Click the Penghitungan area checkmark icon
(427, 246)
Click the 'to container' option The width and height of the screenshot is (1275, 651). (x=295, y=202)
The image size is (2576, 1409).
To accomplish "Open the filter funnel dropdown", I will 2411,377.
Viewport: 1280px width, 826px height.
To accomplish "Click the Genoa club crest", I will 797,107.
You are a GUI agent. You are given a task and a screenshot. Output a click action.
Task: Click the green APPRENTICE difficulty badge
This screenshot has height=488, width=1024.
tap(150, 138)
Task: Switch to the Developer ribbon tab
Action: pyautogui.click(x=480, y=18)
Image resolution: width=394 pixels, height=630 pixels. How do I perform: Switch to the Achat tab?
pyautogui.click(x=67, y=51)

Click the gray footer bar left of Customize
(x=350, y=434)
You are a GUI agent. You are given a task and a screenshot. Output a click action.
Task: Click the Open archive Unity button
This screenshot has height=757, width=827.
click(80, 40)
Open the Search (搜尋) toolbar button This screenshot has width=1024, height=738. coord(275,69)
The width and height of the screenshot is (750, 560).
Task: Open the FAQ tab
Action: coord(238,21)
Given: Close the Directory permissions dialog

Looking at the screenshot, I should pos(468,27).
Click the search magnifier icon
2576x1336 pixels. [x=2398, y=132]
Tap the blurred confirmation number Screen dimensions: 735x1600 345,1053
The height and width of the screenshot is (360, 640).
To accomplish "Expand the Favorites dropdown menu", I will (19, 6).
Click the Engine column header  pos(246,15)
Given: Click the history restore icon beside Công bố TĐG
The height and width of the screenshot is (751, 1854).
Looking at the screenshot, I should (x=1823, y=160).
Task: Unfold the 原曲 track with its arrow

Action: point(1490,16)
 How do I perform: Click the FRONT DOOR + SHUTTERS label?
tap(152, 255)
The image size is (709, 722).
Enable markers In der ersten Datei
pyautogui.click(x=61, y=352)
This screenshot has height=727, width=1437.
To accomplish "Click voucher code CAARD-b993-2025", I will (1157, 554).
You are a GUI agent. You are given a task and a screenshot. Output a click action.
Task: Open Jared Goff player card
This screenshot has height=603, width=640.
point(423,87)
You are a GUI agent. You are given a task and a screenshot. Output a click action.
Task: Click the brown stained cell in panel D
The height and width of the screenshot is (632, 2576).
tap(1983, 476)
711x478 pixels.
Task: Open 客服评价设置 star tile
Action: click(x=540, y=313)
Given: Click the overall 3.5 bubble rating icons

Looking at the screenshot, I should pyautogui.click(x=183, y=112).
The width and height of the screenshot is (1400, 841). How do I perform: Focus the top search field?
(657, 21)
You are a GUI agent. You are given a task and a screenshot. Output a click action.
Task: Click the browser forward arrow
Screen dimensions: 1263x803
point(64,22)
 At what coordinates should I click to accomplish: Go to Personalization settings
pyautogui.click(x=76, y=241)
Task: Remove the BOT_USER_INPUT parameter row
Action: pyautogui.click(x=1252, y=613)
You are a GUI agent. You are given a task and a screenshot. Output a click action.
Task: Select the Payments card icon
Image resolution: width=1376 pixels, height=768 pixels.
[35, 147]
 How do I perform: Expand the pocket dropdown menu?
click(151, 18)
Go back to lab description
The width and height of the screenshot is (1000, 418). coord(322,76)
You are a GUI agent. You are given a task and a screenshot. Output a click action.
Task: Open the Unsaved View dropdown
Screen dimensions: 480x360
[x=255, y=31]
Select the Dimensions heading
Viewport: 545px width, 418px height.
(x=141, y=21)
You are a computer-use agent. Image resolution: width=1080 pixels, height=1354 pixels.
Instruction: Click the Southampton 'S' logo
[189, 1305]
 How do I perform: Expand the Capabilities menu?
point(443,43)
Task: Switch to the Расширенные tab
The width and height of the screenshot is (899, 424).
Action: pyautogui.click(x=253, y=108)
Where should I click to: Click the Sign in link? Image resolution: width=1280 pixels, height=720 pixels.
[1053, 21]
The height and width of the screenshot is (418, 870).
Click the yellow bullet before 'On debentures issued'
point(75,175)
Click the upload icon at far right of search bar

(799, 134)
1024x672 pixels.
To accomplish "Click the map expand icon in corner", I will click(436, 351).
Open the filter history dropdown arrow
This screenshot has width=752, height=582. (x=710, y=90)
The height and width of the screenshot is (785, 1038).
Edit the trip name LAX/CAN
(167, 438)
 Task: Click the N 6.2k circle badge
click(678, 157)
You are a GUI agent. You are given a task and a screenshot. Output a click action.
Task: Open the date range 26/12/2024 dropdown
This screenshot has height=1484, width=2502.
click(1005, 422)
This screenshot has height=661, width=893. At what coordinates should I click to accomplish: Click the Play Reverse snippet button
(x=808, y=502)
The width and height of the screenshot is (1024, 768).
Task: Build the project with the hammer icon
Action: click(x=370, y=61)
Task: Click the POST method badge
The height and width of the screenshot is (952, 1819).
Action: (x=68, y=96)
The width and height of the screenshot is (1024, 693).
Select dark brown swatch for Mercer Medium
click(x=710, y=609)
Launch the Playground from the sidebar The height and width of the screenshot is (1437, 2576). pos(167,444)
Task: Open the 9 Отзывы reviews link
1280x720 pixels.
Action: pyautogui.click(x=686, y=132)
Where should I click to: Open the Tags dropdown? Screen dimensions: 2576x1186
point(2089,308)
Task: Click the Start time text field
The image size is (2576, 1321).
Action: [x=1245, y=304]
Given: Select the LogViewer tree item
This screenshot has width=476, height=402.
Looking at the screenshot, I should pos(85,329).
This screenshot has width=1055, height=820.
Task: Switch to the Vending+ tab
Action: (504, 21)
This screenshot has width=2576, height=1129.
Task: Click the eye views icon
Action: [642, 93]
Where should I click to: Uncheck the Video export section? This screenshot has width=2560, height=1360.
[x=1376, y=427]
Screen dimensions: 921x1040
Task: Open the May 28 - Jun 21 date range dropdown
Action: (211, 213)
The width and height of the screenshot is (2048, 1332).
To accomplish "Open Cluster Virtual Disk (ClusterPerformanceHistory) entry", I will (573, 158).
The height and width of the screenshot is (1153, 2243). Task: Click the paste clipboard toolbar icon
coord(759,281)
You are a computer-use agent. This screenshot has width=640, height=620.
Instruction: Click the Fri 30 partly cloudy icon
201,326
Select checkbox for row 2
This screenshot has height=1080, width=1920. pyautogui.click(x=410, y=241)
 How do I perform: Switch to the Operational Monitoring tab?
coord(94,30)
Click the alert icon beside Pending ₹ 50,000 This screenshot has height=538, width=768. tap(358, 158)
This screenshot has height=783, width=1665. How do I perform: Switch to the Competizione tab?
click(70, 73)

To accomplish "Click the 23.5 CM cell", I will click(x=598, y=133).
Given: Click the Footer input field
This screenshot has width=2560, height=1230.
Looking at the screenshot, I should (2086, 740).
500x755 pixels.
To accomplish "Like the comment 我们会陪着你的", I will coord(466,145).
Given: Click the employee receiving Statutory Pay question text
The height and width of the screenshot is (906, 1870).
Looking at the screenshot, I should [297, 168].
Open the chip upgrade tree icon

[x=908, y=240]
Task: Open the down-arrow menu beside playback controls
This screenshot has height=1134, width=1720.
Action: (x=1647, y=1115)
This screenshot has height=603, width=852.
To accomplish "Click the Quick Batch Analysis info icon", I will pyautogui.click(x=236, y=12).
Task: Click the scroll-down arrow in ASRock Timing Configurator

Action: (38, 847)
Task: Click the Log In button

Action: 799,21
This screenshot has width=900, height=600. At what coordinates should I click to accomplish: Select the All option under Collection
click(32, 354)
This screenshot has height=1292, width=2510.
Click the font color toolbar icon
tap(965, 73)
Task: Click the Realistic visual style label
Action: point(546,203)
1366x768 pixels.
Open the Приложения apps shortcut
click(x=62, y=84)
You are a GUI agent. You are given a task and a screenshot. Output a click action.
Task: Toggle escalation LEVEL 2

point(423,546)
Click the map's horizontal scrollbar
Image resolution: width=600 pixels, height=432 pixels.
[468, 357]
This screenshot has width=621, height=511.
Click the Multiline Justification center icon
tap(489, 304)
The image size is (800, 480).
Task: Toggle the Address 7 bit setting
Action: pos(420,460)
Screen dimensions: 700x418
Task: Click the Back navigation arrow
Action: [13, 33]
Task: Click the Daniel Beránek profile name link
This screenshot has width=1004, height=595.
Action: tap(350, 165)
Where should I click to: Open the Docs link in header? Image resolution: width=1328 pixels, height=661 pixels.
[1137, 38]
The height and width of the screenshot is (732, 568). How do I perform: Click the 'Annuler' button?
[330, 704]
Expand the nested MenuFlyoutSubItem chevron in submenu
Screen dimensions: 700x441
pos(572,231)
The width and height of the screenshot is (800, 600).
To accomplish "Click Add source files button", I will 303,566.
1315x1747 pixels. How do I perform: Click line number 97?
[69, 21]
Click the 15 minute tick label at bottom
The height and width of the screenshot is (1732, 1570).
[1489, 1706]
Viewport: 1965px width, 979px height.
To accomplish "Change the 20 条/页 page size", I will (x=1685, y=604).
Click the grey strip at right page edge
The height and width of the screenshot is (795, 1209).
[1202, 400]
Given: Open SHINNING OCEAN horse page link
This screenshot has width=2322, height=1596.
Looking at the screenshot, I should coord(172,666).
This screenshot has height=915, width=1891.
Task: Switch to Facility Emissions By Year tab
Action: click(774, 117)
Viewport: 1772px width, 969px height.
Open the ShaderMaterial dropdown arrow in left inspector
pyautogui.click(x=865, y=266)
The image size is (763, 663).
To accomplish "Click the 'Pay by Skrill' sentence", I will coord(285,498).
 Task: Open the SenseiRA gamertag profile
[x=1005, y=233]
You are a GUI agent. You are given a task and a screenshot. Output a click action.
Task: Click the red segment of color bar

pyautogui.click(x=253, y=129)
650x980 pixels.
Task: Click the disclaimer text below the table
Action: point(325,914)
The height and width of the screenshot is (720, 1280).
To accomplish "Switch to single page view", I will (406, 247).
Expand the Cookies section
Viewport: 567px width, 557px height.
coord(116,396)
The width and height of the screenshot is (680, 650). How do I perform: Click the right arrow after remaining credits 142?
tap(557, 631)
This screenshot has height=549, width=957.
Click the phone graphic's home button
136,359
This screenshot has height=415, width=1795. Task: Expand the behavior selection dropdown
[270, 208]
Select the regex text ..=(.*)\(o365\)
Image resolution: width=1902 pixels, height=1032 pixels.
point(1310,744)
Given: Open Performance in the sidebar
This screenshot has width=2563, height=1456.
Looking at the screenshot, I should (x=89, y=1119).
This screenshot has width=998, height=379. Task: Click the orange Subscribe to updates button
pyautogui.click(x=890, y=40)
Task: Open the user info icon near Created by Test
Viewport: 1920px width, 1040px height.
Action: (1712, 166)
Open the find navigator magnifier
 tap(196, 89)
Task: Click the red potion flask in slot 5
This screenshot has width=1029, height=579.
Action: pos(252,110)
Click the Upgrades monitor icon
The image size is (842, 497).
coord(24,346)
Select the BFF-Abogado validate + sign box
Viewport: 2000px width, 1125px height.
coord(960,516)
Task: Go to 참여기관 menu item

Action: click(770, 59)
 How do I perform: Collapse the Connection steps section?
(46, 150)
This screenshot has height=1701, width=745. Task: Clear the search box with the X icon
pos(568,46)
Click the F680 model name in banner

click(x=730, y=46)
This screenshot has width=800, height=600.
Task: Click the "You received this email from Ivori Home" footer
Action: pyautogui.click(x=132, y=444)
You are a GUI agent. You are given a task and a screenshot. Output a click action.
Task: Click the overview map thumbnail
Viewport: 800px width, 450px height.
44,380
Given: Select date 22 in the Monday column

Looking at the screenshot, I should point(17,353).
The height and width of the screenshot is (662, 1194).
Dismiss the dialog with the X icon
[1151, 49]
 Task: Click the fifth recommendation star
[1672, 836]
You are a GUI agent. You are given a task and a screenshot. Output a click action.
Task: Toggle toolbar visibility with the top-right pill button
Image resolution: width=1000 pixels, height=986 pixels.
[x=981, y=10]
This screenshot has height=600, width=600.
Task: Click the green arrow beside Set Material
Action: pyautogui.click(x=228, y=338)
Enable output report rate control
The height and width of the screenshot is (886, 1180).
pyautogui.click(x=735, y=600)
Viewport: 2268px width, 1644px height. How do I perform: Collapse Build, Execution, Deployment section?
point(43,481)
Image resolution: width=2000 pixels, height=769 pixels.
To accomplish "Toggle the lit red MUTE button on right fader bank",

^^^^^^^^^^^^^^^^

Challenge
Collect each line of the items above that contains the string "dialog" and copy every such line in full.

The output
Given: Close the Directory permissions dialog
Dismiss the dialog with the X icon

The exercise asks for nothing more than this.